Aim of the task. Read the data below. Then repeat all of it exactly.

_ _ _ _ _

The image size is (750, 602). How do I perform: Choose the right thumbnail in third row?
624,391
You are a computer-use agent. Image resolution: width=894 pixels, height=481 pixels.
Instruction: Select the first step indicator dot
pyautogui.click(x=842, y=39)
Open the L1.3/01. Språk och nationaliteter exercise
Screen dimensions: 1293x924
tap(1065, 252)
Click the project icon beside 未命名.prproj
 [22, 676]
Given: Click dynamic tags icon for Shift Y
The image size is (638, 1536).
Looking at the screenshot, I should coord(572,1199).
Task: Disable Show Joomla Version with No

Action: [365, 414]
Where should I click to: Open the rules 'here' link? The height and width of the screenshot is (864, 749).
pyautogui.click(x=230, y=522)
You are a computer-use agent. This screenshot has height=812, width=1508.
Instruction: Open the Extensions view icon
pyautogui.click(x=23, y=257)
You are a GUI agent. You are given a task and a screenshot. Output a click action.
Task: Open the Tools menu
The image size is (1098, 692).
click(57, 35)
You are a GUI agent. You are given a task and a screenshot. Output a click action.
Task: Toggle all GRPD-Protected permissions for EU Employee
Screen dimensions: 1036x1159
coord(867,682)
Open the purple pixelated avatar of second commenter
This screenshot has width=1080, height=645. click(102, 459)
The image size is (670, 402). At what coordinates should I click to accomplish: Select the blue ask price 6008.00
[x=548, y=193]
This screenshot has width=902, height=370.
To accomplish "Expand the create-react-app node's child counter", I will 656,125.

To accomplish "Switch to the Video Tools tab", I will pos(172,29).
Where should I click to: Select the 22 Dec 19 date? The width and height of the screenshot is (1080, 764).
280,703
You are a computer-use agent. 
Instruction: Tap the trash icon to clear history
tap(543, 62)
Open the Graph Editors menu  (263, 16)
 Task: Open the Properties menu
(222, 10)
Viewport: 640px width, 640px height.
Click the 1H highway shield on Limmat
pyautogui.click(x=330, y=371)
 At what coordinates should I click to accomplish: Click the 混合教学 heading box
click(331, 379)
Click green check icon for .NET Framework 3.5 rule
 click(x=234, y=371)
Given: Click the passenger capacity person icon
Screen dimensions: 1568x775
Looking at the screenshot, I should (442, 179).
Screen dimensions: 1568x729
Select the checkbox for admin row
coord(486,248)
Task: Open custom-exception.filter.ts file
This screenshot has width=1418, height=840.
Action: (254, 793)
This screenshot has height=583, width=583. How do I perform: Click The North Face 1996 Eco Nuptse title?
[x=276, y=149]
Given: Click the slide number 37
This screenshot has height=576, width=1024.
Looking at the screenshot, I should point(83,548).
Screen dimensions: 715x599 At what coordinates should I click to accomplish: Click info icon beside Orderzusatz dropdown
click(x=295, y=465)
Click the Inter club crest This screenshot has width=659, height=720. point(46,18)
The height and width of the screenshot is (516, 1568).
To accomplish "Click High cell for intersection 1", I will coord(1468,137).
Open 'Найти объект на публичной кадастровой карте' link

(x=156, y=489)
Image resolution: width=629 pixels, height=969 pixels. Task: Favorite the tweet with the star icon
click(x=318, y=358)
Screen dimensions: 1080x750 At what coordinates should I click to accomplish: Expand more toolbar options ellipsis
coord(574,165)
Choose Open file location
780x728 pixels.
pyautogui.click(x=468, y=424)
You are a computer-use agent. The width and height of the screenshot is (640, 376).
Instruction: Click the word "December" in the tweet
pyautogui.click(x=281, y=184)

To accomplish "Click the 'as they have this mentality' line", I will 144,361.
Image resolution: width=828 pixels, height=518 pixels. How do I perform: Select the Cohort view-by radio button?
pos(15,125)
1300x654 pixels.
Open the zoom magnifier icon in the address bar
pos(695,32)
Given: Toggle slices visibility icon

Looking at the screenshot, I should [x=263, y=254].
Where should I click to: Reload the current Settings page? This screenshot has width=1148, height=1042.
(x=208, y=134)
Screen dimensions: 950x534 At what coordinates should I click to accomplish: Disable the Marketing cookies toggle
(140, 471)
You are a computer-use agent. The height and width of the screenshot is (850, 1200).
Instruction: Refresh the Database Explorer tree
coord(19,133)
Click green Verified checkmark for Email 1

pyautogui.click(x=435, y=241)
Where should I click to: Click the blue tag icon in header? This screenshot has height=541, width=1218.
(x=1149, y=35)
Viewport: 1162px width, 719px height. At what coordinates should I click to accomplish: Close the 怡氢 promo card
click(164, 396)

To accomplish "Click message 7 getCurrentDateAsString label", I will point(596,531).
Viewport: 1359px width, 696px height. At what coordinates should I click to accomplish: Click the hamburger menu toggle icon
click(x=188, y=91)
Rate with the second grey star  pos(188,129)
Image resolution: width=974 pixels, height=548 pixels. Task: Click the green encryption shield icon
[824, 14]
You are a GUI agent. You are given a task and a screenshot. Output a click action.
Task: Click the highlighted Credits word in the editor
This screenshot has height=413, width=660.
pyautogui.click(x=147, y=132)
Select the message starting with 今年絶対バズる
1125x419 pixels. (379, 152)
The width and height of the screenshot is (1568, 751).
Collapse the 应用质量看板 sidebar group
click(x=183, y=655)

_ _ _ _ _

Result for this exercise.
The image size is (750, 602). How do I perform: Choose the right thumbnail in third row?
624,391
You are a computer-use agent. Image resolution: width=894 pixels, height=481 pixels.
Instruction: Select the first step indicator dot
pyautogui.click(x=842, y=39)
Open the L1.3/01. Språk och nationaliteter exercise
Screen dimensions: 1293x924
tap(1065, 252)
Click the project icon beside 未命名.prproj
 [22, 676]
Given: Click dynamic tags icon for Shift Y
The image size is (638, 1536).
Looking at the screenshot, I should coord(572,1199).
Task: Disable Show Joomla Version with No

Action: [365, 414]
Where should I click to: Open the rules 'here' link? The height and width of the screenshot is (864, 749).
pyautogui.click(x=230, y=522)
You are a computer-use agent. This screenshot has height=812, width=1508.
Instruction: Open the Extensions view icon
pyautogui.click(x=23, y=257)
You are a GUI agent. You are given a task and a screenshot. Output a click action.
Task: Open the Tools menu
The image size is (1098, 692).
click(57, 35)
You are a GUI agent. You are given a task and a screenshot. Output a click action.
Task: Toggle all GRPD-Protected permissions for EU Employee
Screen dimensions: 1036x1159
coord(867,682)
Open the purple pixelated avatar of second commenter
This screenshot has width=1080, height=645. click(102, 459)
The image size is (670, 402). At what coordinates should I click to accomplish: Select the blue ask price 6008.00
[x=548, y=193]
This screenshot has width=902, height=370.
To accomplish "Expand the create-react-app node's child counter", I will 656,125.

To accomplish "Switch to the Video Tools tab", I will pos(172,29).
Where should I click to: Select the 22 Dec 19 date? The width and height of the screenshot is (1080, 764).
280,703
You are a computer-use agent. 
Instruction: Tap the trash icon to clear history
tap(543, 62)
Open the Graph Editors menu  (263, 16)
 Task: Open the Properties menu
(222, 10)
Viewport: 640px width, 640px height.
Click the 1H highway shield on Limmat
pyautogui.click(x=330, y=371)
 At what coordinates should I click to accomplish: Click the 混合教学 heading box
click(331, 379)
Click green check icon for .NET Framework 3.5 rule
 click(x=234, y=371)
Given: Click the passenger capacity person icon
Screen dimensions: 1568x775
Looking at the screenshot, I should (442, 179).
Screen dimensions: 1568x729
Select the checkbox for admin row
coord(486,248)
Task: Open custom-exception.filter.ts file
This screenshot has width=1418, height=840.
Action: (254, 793)
This screenshot has height=583, width=583. How do I perform: Click The North Face 1996 Eco Nuptse title?
[x=276, y=149]
Given: Click the slide number 37
This screenshot has height=576, width=1024.
Looking at the screenshot, I should point(83,548).
Screen dimensions: 715x599 At what coordinates should I click to accomplish: Click info icon beside Orderzusatz dropdown
click(x=295, y=465)
Click the Inter club crest This screenshot has width=659, height=720. point(46,18)
The height and width of the screenshot is (516, 1568).
To accomplish "Click High cell for intersection 1", I will coord(1468,137).
Open 'Найти объект на публичной кадастровой карте' link

(x=156, y=489)
Image resolution: width=629 pixels, height=969 pixels. Task: Favorite the tweet with the star icon
click(x=318, y=358)
Screen dimensions: 1080x750 At what coordinates should I click to accomplish: Expand more toolbar options ellipsis
coord(574,165)
Choose Open file location
780x728 pixels.
pyautogui.click(x=468, y=424)
You are a computer-use agent. The width and height of the screenshot is (640, 376).
Instruction: Click the word "December" in the tweet
pyautogui.click(x=281, y=184)

To accomplish "Click the 'as they have this mentality' line", I will 144,361.
Image resolution: width=828 pixels, height=518 pixels. How do I perform: Select the Cohort view-by radio button?
pos(15,125)
1300x654 pixels.
Open the zoom magnifier icon in the address bar
pos(695,32)
Given: Toggle slices visibility icon

Looking at the screenshot, I should [x=263, y=254].
Where should I click to: Reload the current Settings page? This screenshot has width=1148, height=1042.
(x=208, y=134)
Screen dimensions: 950x534 At what coordinates should I click to accomplish: Disable the Marketing cookies toggle
(140, 471)
You are a computer-use agent. The height and width of the screenshot is (850, 1200).
Instruction: Refresh the Database Explorer tree
coord(19,133)
Click green Verified checkmark for Email 1

pyautogui.click(x=435, y=241)
Where should I click to: Click the blue tag icon in header? This screenshot has height=541, width=1218.
(x=1149, y=35)
Viewport: 1162px width, 719px height. At what coordinates should I click to accomplish: Close the 怡氢 promo card
click(164, 396)

To accomplish "Click message 7 getCurrentDateAsString label", I will point(596,531).
Viewport: 1359px width, 696px height. At what coordinates should I click to accomplish: Click the hamburger menu toggle icon
click(x=188, y=91)
Rate with the second grey star  pos(188,129)
Image resolution: width=974 pixels, height=548 pixels. Task: Click the green encryption shield icon
[824, 14]
You are a GUI agent. You are given a task and a screenshot. Output a click action.
Task: Click the highlighted Credits word in the editor
This screenshot has height=413, width=660.
pyautogui.click(x=147, y=132)
Select the message starting with 今年絶対バズる
1125x419 pixels. (379, 152)
The width and height of the screenshot is (1568, 751).
Collapse the 应用质量看板 sidebar group
click(x=183, y=655)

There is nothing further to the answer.